Question #2: How do you provide the majority of your service? Direct (one on one or in a group) or indirect (consultation with teachers, staff and parents)?

For OT/COTA’s:

  • 88% of respondents provide primarily direct therapy
  • 12% of respondents provide primarily indirect therapy

For PT/PTA’s:

  • 100% of respondents provide primarily direct therapy

OVERALL PT/PTA and OT/COTA:

  • 95% of respondents provide primarily direct therapy
  • 5% of respondents provide primarily indirect therapy
Commentary:  I found these results very interesting.  Although this is by no means a research survey is does give some clues about school based practice.  There is not an extensive amount of research on direct versus indirect school based therapy but what is available seems to indicate that both methods of delivery are acceptable.  Dreiling and Bundy (2003) compared preschoolers who received occupational therapy via a direct method or a consultative method.  Both groups made progress and either delivery method was effective.  Palisano (1989) compared students with learning disabilities who received direct or consult OT and PT.  Again, each method of delivery was equally effective with the consult group making greater gains on the Bruininks.

When caseloads get tight or students are on waiting lists perhaps therapists could evaluate whether a consultative model would be suitable for some students.

REFERENCES:
Dreiling DS, Bundy AC. (2003).  Comparison of Consultative Model and direct-indirect intervention with preschoolers.  The American Journal of Occupational Therapy, Sep-Oct; 57(5): 566-9.
Palisano, RJ (1989).  Comparison of two methods of service delivery for students with learning disabilities.  Physical and occupational Therapy in Pediatrics. 9(3): 79-100.

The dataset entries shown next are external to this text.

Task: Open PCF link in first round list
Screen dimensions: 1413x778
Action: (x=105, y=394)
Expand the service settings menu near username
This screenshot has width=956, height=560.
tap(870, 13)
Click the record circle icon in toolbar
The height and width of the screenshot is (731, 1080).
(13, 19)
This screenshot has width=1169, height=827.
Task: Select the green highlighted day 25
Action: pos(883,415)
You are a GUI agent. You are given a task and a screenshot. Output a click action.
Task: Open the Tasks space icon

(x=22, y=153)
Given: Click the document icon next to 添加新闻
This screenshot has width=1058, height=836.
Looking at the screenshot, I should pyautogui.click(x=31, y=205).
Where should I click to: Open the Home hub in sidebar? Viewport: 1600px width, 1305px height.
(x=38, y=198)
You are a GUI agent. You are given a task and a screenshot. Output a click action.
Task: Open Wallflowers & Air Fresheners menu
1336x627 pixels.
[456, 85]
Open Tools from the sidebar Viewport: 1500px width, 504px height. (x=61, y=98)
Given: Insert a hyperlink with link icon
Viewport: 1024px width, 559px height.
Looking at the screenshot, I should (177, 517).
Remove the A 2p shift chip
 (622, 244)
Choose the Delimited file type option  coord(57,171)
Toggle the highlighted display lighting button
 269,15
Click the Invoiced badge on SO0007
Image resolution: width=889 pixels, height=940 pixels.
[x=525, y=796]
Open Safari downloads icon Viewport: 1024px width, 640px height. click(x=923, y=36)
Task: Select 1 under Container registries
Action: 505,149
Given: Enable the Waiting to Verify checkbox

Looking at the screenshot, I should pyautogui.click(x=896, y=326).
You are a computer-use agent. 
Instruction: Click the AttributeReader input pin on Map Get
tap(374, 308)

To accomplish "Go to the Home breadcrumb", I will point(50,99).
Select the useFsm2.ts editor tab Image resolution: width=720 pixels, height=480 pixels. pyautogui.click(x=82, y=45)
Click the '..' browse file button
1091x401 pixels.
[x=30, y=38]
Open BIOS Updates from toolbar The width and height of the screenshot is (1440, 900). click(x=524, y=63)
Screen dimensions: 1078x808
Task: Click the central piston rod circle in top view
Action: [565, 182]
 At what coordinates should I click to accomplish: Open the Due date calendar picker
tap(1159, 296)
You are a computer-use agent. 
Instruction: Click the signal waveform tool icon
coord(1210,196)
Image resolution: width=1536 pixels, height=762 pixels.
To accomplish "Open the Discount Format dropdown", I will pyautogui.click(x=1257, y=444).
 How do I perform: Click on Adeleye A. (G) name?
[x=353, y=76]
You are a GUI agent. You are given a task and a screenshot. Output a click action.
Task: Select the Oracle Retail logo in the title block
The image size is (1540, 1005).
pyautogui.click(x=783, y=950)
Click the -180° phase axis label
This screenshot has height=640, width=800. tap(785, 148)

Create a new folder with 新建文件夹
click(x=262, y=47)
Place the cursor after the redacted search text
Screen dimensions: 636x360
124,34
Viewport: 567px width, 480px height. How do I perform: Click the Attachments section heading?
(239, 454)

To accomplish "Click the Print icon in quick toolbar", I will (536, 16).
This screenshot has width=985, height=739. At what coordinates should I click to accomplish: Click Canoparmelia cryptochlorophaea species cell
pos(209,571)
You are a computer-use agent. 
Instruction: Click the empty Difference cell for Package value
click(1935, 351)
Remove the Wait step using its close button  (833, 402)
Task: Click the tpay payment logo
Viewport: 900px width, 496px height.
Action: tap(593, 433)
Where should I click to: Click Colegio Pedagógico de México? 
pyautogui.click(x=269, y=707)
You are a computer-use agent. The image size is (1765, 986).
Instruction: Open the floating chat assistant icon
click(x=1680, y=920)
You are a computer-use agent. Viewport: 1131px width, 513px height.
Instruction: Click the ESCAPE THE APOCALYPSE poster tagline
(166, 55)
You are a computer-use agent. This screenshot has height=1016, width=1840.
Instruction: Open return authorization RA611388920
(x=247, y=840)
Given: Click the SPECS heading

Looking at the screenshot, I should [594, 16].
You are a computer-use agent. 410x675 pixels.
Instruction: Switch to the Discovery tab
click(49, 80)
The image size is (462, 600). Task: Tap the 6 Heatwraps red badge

Want to post a response to commentary?  e-mail response and we will review it and post responses.
Response from Chris on 3/23/07:  If you read Giangreco’s research on related services provided in the school district, as well as what IDEA dictates, “best practice” is providing educationally relevant PT services in the least restrictive environment possible (implying not a pull out)…supporting the IEP goals that are written in a discipline free format and offering an integrated type of PT service:  collaborative, ranging from consult to monitoring to direct services if needed.  This is how I try to practice in a school district, grades K-12, although I admit to it not always being easy….and is seemingly threatening to other therapists who choose not to practice in this manner.  Also latest research…shows “more” services is not better.  Interesting survey results.